Alberto Giorgetti va con Fratelli d’Italia e pensa al dopo-Tosi a Verona

Alberto Giorgetti, ex sottosegretario e parlamentare di Forza Italia, lascia gli azzurri e guarda al movimento Fratelli d’Italia. E lo fa soprattutto in vista delle elezioni comunali del 2017 quando Verona, la sua città, dovrà scegliere un nuovo sindaco e aprire il capitolo della successione a Tosi. Giorgetti non si tira indietro anche dinanzi all’ipotesi di una candidatura a sindaco e, intervistato da L’Arena, annuncia: “Sono disponibile, ho fatto tanto per la città”. In ogni caso il discorso è prematuro: per il momento l’obiettivo è quello di aiutare Giorgia Meloni “per l’allargamento all’area moderata che può crescere al centro, come fu con An quando diventò destra di governo”. Ancora, secondo Giorgetti, il ritorno a Forza Italia ha segnato un’involuzione di Berlusconi ma la manifestazione di Bologna ha dato la scossa giusta a un centrodestra che ha bisogno di rivedere obiettivi e motivazioni: “Basti pensare – dice – che in Veneto il Pdl aveva il 28 per cento, mentre oggi Forza Italia è al quattro”.

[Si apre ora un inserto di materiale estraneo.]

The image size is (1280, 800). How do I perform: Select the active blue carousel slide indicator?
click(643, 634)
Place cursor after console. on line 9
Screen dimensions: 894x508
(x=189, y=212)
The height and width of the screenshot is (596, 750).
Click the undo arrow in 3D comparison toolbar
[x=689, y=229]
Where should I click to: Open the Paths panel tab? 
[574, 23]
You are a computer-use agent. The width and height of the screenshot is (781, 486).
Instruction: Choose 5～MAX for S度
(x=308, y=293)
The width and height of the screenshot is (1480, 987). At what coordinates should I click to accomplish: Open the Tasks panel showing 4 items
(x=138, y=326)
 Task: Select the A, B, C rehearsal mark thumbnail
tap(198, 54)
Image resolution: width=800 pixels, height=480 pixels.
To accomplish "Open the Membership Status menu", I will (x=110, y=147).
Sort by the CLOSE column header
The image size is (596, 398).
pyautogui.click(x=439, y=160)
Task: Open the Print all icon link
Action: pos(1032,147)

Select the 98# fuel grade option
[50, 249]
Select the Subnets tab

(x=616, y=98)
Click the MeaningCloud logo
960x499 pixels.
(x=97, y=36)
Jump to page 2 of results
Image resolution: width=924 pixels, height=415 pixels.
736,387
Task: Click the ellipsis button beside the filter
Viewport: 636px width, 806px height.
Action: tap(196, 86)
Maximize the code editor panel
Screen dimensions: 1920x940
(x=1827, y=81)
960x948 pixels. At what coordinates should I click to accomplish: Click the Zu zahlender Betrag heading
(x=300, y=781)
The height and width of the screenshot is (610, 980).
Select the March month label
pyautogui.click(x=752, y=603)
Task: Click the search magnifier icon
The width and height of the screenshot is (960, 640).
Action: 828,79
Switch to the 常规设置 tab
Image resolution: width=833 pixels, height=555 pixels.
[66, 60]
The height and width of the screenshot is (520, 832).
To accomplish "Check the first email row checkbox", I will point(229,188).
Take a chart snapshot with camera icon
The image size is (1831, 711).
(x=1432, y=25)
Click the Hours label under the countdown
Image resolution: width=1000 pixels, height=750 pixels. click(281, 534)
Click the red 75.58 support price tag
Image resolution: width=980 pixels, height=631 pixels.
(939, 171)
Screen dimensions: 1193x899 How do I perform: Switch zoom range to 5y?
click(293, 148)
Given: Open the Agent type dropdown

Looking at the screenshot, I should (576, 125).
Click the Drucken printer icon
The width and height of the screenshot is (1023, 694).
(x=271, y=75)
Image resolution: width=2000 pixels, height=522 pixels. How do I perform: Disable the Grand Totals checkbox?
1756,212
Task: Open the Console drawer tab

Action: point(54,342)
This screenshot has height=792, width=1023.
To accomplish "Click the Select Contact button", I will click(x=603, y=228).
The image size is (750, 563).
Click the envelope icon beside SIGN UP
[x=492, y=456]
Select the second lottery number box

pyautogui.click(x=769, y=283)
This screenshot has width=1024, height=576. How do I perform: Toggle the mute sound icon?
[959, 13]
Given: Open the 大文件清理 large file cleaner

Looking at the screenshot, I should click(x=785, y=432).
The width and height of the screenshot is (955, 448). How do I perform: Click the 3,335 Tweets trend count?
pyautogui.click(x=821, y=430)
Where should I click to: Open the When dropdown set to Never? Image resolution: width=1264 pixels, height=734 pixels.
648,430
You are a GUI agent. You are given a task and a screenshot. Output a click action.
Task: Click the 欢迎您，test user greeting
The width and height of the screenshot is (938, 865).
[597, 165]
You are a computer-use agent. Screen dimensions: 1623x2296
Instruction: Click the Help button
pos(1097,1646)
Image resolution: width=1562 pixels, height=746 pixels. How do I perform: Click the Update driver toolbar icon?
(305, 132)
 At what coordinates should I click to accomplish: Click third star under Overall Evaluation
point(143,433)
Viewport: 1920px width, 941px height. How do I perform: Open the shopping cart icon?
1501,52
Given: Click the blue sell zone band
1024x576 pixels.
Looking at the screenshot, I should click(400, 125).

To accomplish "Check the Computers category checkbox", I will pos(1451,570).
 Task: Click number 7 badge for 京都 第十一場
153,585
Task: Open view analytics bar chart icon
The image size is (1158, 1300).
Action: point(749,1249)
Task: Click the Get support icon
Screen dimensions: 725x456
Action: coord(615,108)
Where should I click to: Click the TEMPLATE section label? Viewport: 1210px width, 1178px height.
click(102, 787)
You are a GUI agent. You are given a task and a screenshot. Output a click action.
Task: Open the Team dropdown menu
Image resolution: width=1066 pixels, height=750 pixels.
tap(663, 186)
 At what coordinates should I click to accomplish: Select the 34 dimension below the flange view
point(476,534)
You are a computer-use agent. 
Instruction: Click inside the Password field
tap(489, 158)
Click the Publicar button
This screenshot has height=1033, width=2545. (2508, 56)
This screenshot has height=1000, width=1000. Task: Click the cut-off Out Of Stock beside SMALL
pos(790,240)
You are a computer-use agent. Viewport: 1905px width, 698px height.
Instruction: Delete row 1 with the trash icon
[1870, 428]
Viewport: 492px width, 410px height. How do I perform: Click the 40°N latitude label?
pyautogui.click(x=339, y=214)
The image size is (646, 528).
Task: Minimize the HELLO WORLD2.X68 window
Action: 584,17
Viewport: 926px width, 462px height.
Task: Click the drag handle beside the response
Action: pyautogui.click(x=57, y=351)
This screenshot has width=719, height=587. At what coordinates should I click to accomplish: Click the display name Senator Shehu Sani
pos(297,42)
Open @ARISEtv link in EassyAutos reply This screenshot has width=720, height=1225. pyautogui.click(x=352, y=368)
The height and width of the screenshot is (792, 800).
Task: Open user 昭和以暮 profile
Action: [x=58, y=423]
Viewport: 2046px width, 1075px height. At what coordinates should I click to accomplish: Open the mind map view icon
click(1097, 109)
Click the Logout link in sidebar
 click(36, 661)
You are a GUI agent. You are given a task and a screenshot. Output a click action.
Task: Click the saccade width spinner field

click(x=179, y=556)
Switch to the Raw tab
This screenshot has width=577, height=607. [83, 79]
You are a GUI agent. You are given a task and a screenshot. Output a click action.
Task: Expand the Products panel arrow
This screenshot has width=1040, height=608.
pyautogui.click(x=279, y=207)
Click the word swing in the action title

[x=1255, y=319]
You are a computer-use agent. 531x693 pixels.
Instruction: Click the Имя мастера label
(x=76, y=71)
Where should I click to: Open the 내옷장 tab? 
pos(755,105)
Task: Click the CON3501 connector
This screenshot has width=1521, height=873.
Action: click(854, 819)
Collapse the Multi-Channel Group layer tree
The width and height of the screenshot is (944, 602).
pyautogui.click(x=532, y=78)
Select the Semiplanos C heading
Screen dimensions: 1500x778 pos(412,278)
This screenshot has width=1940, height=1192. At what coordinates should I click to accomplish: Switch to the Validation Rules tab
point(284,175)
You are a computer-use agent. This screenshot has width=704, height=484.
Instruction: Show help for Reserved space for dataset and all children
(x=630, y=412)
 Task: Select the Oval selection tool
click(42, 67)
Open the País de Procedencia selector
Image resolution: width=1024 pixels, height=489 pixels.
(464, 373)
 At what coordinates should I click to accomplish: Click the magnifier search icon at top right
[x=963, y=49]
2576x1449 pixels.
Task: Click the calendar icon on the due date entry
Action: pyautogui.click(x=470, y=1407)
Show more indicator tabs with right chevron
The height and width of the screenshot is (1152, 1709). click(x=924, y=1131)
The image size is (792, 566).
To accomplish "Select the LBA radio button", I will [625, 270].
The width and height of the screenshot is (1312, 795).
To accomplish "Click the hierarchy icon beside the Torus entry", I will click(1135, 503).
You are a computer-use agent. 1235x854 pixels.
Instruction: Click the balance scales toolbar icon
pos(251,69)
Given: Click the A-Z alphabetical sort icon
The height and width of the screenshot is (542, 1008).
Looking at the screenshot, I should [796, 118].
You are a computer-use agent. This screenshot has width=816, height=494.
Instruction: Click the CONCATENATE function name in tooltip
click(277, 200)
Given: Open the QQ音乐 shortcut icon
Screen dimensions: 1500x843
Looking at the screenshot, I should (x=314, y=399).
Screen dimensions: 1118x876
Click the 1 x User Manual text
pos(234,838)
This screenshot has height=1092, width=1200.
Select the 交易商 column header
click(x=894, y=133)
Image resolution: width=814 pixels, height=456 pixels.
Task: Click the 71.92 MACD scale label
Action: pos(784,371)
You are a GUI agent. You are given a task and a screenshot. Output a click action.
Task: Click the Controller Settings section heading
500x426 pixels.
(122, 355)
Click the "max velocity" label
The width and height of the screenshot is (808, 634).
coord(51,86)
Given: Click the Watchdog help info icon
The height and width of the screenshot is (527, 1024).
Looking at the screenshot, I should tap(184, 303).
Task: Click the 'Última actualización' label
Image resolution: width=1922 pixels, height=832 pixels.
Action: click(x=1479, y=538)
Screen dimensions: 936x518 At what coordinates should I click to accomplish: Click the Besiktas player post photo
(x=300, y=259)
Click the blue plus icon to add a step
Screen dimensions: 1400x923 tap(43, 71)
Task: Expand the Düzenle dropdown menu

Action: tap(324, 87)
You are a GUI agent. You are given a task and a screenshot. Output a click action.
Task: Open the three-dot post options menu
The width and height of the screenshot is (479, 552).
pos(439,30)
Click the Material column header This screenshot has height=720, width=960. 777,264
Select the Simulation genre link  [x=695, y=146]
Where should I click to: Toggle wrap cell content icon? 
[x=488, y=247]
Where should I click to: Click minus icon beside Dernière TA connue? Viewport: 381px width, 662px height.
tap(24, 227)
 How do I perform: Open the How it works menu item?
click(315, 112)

Proprio quanto avvenuto a Bologna, però, può far tornare la speranza: “A Bologna si è vista una squadra più equilibrata rispetto al passato. Con un Berlusconi senza l’energia politica di qualche tempo fa, un Salvini forte e una Meloni in crescita. Sono due offsider importanti perché con una Lega a trazione prevalentemente nordista, per sfidare Renzi è necessario conquistare l’elettorato del Centrosud oltre che i moderati delle altre regioni. E in questo disegno Giorgia Meloni è fondamentale”.